§ **TASK DETAILS**
In full and without alteration, return the records below.
───── THE DATA
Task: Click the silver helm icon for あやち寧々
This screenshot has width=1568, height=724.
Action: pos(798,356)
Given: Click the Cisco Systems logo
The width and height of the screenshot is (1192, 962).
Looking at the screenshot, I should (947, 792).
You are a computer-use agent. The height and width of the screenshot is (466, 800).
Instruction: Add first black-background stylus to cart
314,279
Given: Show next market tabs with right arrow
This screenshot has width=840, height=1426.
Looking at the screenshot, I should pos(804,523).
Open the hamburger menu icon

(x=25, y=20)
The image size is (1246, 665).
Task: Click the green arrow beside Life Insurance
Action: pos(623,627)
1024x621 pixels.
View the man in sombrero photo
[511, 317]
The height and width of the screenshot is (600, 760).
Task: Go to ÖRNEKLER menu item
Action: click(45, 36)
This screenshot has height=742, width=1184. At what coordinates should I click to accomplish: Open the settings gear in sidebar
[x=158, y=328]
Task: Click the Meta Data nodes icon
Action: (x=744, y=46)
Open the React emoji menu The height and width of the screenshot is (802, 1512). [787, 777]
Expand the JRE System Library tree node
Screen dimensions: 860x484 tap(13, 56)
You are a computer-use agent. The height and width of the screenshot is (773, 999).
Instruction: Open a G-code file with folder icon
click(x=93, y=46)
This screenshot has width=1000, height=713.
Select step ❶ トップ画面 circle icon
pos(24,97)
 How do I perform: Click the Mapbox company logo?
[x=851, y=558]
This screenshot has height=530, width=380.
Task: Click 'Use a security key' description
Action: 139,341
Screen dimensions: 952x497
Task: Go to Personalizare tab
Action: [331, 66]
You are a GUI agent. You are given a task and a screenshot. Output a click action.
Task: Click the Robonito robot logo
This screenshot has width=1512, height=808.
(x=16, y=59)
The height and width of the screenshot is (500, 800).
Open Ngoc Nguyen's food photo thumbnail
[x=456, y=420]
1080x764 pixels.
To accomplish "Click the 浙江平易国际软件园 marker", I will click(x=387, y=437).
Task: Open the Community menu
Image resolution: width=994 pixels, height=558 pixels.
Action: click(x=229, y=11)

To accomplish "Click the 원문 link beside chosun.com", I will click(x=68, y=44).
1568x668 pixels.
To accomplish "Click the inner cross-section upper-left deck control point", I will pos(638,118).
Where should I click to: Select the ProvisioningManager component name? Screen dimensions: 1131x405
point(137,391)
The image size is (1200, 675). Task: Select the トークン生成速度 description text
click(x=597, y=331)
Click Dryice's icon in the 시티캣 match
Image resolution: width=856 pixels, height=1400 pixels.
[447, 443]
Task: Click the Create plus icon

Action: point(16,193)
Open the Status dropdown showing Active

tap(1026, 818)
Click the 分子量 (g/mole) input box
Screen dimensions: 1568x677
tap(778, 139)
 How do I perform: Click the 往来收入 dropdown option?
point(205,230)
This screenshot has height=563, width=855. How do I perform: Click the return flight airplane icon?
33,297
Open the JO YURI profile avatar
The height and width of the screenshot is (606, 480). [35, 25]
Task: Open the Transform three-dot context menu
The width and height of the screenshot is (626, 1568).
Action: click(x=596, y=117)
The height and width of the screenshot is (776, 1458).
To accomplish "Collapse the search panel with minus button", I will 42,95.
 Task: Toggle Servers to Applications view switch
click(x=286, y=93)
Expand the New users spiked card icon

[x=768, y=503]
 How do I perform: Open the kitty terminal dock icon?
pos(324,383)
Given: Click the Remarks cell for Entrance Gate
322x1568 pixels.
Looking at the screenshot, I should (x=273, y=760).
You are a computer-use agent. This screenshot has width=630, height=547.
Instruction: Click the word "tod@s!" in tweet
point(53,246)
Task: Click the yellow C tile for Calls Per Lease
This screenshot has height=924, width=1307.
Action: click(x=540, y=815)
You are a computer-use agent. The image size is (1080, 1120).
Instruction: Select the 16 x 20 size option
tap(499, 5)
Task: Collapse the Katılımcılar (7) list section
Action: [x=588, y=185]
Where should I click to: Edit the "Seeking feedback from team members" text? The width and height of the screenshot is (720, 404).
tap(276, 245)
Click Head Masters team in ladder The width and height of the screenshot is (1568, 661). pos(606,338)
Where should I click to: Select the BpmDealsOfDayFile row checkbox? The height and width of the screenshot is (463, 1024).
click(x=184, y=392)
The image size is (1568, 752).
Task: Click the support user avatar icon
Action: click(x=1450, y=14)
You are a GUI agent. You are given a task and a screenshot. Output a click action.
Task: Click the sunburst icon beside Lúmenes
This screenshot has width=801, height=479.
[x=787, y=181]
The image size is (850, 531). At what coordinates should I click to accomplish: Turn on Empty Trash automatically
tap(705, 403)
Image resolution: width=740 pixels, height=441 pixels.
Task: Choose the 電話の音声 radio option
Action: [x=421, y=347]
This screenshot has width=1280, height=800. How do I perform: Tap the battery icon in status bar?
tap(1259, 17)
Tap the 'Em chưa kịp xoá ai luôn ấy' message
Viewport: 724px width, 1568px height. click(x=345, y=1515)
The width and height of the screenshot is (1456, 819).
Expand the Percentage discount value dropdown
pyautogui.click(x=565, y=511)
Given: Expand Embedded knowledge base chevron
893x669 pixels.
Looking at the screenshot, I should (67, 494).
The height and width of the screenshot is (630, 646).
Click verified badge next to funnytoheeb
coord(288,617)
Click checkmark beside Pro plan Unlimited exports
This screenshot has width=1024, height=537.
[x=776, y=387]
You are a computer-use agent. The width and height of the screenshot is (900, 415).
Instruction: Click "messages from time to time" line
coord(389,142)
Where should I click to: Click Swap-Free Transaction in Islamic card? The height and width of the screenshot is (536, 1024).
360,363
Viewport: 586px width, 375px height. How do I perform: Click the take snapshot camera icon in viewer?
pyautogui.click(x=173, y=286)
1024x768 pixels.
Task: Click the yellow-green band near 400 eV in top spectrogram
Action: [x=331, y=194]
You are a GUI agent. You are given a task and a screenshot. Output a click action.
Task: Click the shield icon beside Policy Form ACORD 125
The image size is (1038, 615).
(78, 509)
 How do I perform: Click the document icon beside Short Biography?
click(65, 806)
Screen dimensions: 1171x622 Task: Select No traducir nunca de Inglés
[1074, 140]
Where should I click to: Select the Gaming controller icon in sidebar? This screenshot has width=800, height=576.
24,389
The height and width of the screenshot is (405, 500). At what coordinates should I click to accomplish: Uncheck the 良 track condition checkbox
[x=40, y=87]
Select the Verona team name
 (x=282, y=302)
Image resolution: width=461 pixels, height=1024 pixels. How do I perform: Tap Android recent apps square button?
──────────
§ **RESPONSE**
Task: Click the silver helm icon for あやち寧々
This screenshot has width=1568, height=724.
Action: pos(798,356)
Given: Click the Cisco Systems logo
The width and height of the screenshot is (1192, 962).
Looking at the screenshot, I should (947, 792).
You are a computer-use agent. The height and width of the screenshot is (466, 800).
Instruction: Add first black-background stylus to cart
314,279
Given: Show next market tabs with right arrow
This screenshot has width=840, height=1426.
Looking at the screenshot, I should pos(804,523).
Open the hamburger menu icon

(x=25, y=20)
The image size is (1246, 665).
Task: Click the green arrow beside Life Insurance
Action: pos(623,627)
1024x621 pixels.
View the man in sombrero photo
[511, 317]
The height and width of the screenshot is (600, 760).
Task: Go to ÖRNEKLER menu item
Action: click(45, 36)
This screenshot has height=742, width=1184. At what coordinates should I click to accomplish: Open the settings gear in sidebar
[x=158, y=328]
Task: Click the Meta Data nodes icon
Action: (x=744, y=46)
Open the React emoji menu The height and width of the screenshot is (802, 1512). [787, 777]
Expand the JRE System Library tree node
Screen dimensions: 860x484 tap(13, 56)
You are a computer-use agent. The height and width of the screenshot is (773, 999).
Instruction: Open a G-code file with folder icon
click(x=93, y=46)
This screenshot has width=1000, height=713.
Select step ❶ トップ画面 circle icon
pos(24,97)
 How do I perform: Click the Mapbox company logo?
[x=851, y=558]
This screenshot has height=530, width=380.
Task: Click 'Use a security key' description
Action: 139,341
Screen dimensions: 952x497
Task: Go to Personalizare tab
Action: [331, 66]
You are a GUI agent. You are given a task and a screenshot. Output a click action.
Task: Click the Robonito robot logo
This screenshot has width=1512, height=808.
(x=16, y=59)
The height and width of the screenshot is (500, 800).
Open Ngoc Nguyen's food photo thumbnail
[x=456, y=420]
1080x764 pixels.
To accomplish "Click the 浙江平易国际软件园 marker", I will click(x=387, y=437).
Task: Open the Community menu
Image resolution: width=994 pixels, height=558 pixels.
Action: click(x=229, y=11)

To accomplish "Click the 원문 link beside chosun.com", I will click(x=68, y=44).
1568x668 pixels.
To accomplish "Click the inner cross-section upper-left deck control point", I will pos(638,118).
Where should I click to: Select the ProvisioningManager component name? Screen dimensions: 1131x405
point(137,391)
The image size is (1200, 675). Task: Select the トークン生成速度 description text
click(x=597, y=331)
Click Dryice's icon in the 시티캣 match
Image resolution: width=856 pixels, height=1400 pixels.
[447, 443]
Task: Click the Create plus icon

Action: point(16,193)
Open the Status dropdown showing Active

tap(1026, 818)
Click the 分子量 (g/mole) input box
Screen dimensions: 1568x677
tap(778, 139)
 How do I perform: Click the 往来收入 dropdown option?
point(205,230)
This screenshot has height=563, width=855. How do I perform: Click the return flight airplane icon?
33,297
Open the JO YURI profile avatar
The height and width of the screenshot is (606, 480). [35, 25]
Task: Open the Transform three-dot context menu
The width and height of the screenshot is (626, 1568).
Action: click(x=596, y=117)
The height and width of the screenshot is (776, 1458).
To accomplish "Collapse the search panel with minus button", I will 42,95.
 Task: Toggle Servers to Applications view switch
click(x=286, y=93)
Expand the New users spiked card icon

[x=768, y=503]
 How do I perform: Open the kitty terminal dock icon?
pos(324,383)
Given: Click the Remarks cell for Entrance Gate
322x1568 pixels.
Looking at the screenshot, I should (x=273, y=760).
You are a computer-use agent. This screenshot has width=630, height=547.
Instruction: Click the word "tod@s!" in tweet
point(53,246)
Task: Click the yellow C tile for Calls Per Lease
This screenshot has height=924, width=1307.
Action: click(x=540, y=815)
You are a computer-use agent. The image size is (1080, 1120).
Instruction: Select the 16 x 20 size option
tap(499, 5)
Task: Collapse the Katılımcılar (7) list section
Action: [x=588, y=185]
Where should I click to: Edit the "Seeking feedback from team members" text? The width and height of the screenshot is (720, 404).
tap(276, 245)
Click Head Masters team in ladder The width and height of the screenshot is (1568, 661). pos(606,338)
Where should I click to: Select the BpmDealsOfDayFile row checkbox? The height and width of the screenshot is (463, 1024).
click(x=184, y=392)
The image size is (1568, 752).
Task: Click the support user avatar icon
Action: click(x=1450, y=14)
You are a GUI agent. You are given a task and a screenshot. Output a click action.
Task: Click the sunburst icon beside Lúmenes
This screenshot has width=801, height=479.
[x=787, y=181]
The image size is (850, 531). At what coordinates should I click to accomplish: Turn on Empty Trash automatically
tap(705, 403)
Image resolution: width=740 pixels, height=441 pixels.
Task: Choose the 電話の音声 radio option
Action: [x=421, y=347]
This screenshot has width=1280, height=800. How do I perform: Tap the battery icon in status bar?
tap(1259, 17)
Tap the 'Em chưa kịp xoá ai luôn ấy' message
Viewport: 724px width, 1568px height. click(x=345, y=1515)
The width and height of the screenshot is (1456, 819).
Expand the Percentage discount value dropdown
pyautogui.click(x=565, y=511)
Given: Expand Embedded knowledge base chevron
893x669 pixels.
Looking at the screenshot, I should (67, 494).
The height and width of the screenshot is (630, 646).
Click verified badge next to funnytoheeb
coord(288,617)
Click checkmark beside Pro plan Unlimited exports
This screenshot has width=1024, height=537.
[x=776, y=387]
You are a computer-use agent. The width and height of the screenshot is (900, 415).
Instruction: Click "messages from time to time" line
coord(389,142)
Where should I click to: Click Swap-Free Transaction in Islamic card? The height and width of the screenshot is (536, 1024).
360,363
Viewport: 586px width, 375px height. How do I perform: Click the take snapshot camera icon in viewer?
pyautogui.click(x=173, y=286)
1024x768 pixels.
Task: Click the yellow-green band near 400 eV in top spectrogram
Action: [x=331, y=194]
You are a GUI agent. You are given a task and a screenshot. Output a click action.
Task: Click the shield icon beside Policy Form ACORD 125
The image size is (1038, 615).
(78, 509)
 How do I perform: Click the document icon beside Short Biography?
click(65, 806)
Screen dimensions: 1171x622 Task: Select No traducir nunca de Inglés
[1074, 140]
Where should I click to: Select the Gaming controller icon in sidebar? This screenshot has width=800, height=576.
24,389
The height and width of the screenshot is (405, 500). At what coordinates should I click to accomplish: Uncheck the 良 track condition checkbox
[x=40, y=87]
Select the Verona team name
 (x=282, y=302)
Image resolution: width=461 pixels, height=1024 pixels. How do I perform: Tap Android recent apps square button?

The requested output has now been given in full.